If systolic blood pressure is less than 90 mm Hg and patient has changes in vital signs with orthostatic maneuvers or appears clinically hypovolemic, treatment with fluids must raise systolic blood pressure to at least 90 mm Hg prior to initiation of further investigational procedures. Patients with persistent systolic blood pressure of <90 mm Hg are not eligible to undergo harvest.

Exclusion Criteria

Exclusion Criteria:
1. Continuous/ongoing chest pain – unremitting and unresponsive to nitroglycerin or rest – persisting 4 or more days before stent placement. If the chest pain syndrome is transient and/or intermittent – even if it began more than 3 days prior to admission – the patient is not excluded.
2. Subjects in cardiogenic shock (systolic pressure < 80mm/Hg, on vasopressors or intra-aortic counterpulsation) at the time of consenting.
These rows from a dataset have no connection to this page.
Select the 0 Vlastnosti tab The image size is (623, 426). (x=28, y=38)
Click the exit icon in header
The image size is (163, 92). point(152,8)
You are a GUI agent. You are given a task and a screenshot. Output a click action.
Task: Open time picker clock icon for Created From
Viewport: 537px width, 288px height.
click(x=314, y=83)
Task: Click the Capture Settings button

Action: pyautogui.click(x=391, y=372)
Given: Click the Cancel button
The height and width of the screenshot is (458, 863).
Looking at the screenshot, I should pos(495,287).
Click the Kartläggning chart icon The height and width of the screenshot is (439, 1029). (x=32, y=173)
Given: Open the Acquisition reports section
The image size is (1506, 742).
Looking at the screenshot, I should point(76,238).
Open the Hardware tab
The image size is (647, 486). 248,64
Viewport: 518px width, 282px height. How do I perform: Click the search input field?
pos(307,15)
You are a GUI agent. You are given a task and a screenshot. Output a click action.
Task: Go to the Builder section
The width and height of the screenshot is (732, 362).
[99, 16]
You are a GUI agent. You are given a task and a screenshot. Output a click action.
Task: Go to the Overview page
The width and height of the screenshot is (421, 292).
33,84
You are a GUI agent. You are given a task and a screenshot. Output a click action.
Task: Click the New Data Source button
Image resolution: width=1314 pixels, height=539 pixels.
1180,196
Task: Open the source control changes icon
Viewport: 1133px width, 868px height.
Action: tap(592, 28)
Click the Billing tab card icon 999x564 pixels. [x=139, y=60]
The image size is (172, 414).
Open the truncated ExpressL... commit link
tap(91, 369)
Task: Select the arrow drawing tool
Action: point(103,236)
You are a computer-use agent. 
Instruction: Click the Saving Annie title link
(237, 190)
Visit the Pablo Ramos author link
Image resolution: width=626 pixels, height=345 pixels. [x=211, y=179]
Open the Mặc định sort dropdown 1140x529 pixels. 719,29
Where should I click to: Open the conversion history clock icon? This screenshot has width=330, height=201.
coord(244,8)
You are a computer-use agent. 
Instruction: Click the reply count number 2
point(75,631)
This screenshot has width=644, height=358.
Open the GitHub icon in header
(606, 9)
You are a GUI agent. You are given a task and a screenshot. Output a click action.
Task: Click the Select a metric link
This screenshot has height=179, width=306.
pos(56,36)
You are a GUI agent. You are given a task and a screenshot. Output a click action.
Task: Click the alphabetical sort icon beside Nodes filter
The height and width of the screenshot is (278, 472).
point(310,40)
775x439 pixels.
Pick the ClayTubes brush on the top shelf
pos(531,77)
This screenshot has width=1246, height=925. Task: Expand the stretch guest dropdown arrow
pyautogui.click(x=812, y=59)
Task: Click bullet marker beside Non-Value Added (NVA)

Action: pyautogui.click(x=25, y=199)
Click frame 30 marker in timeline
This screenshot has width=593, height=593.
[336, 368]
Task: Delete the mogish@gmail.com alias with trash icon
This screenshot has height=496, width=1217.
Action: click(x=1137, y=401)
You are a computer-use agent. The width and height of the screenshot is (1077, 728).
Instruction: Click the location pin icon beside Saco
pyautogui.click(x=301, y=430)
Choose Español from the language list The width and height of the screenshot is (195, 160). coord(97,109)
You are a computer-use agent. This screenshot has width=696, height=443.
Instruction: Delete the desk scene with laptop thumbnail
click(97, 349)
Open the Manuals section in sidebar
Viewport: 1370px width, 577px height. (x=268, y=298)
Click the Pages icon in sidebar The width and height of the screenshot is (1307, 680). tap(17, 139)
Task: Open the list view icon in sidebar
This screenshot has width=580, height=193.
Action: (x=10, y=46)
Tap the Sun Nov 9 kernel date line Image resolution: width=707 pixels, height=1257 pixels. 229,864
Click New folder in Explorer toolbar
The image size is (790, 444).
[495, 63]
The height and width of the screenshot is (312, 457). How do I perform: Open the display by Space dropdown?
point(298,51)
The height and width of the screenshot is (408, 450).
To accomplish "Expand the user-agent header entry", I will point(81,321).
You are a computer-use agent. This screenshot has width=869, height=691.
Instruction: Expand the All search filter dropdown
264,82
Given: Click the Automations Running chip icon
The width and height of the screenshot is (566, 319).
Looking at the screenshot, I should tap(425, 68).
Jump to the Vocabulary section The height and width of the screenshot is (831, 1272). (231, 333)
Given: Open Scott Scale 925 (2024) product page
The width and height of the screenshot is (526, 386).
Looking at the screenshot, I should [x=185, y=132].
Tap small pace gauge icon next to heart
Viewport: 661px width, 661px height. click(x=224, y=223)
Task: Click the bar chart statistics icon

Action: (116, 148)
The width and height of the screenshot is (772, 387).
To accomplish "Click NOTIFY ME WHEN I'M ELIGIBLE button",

Subjects who recover from cardiogenic shock by the time of consenting are eligible.
3. Subjects unable to receive antiplatelet agents (e.g. aspirin, clopidogrel, ticlopidine, prasugrel, etc).
4. Subjects receiving warfarin who have an INR >2 at the end of the screening phase or with major bleeding requiring active transfusion support.
5. Subjects who require continuous anticoagulation during the time when the bone marrow harvest is scheduled, as heparin must be discontinued for 4 hours prior to and 24 hours after bone marrow harvest procedure (Appendix VII).
6. Subjects with severe cardiac valvular disease expected to undergo surgery within 1 year.
7. Subjects with known severe immunodeficiency states (AIDS).
8. Cirrhosis requiring active medical management.
9. Malignancy requiring active treatment (except basal cell skin cancer).
10. Subjects with documented active alcohol and /or other substance abuse.
11. Females of child bearing potential unless a pregnancy test is negative within 7 days of the bone marrow harvest.
12. Re-occlusion of the infarct related artery (IRA) prior to the infusion procedure.
13. Planned revascularization intervention during the next 6 months. (A second PCI can be performed if done prior to qualifying CMR at least 96 hours post primary PCI).
14. Participation in an ongoing investigational trial.
15. Active or suspected bacterial infection requiring systemic intravenous antibiotics.

16. Post Randomization Criteria to Receive Infusion of Investigational Product: Bone marrow harvest should be terminated for patients who become sufficiently unstable that vasopressors(s) (or more aggressive therapy) is (are) required, and subject can continue to participate in trial only if the bone marrow harvested prior to the initiation of vasopressors proves sufficient .to manufacture AMR-001/placebo. Even when patients are stabilized and weaned from vasopressors, no further bone marrow can be harvested.